The report on the official Santa Monica Airport (SMO) visioning sessions is now available on the City web site. This report will be presented at the City Council meeting on the 8th of May, 2012 in the Council Chambers. Public discussions begin at 6:30PM according to the
agenda. Anyone interested in the visioning process is encouraged to attend.
CASMAT Summary
Staff recommendations to the CIty Council regarding Phase 3 activities simply reinforce the public perception of staff bias, and are likely to precipitate a significant public backlash.
Taken as a whole, these staff recommendations basically preclude any consideration of options for SMO other than continuing to operate the airport essentially “as is”. This despite the fact that 4 out of the 5 ‘positions’ identified in the MIG report detail public desire to significantly reduce aircraft operations, and in particular eliminate jets and flight schools completely.
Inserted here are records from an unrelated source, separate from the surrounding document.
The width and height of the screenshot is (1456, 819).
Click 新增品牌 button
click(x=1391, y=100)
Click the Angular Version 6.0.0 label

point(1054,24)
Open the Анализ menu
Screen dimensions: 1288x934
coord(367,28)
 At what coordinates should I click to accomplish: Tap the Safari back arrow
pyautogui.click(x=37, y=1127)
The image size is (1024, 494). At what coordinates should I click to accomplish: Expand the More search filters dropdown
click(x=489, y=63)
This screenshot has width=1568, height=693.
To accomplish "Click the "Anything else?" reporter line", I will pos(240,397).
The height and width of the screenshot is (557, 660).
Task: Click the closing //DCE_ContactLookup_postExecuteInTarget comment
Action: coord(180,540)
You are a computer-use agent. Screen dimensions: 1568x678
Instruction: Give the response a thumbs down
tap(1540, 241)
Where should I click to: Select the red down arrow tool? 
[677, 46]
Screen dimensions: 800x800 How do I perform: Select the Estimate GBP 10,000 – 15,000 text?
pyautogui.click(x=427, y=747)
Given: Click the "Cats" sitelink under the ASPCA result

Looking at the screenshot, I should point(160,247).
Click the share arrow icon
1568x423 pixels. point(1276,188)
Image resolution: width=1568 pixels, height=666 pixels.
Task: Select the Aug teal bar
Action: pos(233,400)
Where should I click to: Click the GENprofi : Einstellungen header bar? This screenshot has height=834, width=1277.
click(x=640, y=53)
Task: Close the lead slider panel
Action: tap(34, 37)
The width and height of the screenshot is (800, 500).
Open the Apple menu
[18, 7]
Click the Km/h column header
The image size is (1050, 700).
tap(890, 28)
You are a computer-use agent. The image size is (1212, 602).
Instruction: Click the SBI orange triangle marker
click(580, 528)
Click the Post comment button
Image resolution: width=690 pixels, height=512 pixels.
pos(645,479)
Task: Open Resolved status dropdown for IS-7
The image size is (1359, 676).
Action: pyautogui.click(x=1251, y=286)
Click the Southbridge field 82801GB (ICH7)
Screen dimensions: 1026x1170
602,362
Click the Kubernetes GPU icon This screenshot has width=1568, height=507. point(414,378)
Staff is basically recommending position 5 of the MIG report, that is responding to the desires of the 19% of pilots and aviation advocates at the sessions, and ignoring those of the remaining 81% of attendees. This is confirmed by the 82% in the CASMAT survey that hold one of the other four positions, and the 84% in the OPA survey that hold the same.
Adopting this path can only reinforce the public perceptions regarding City staff’s agenda, and their determination to prevent the visioning process from causing any significant change to SMO operations. If the City Council decides to follow staff’s recommendations, it is clear that a show-down between the community and the City is in our near-term future. The City Council would be wise to consider this possibility before rubber-stamping staff Phase-3 recommendations.
Santa Monica Municipal Airport Community Visioning Process.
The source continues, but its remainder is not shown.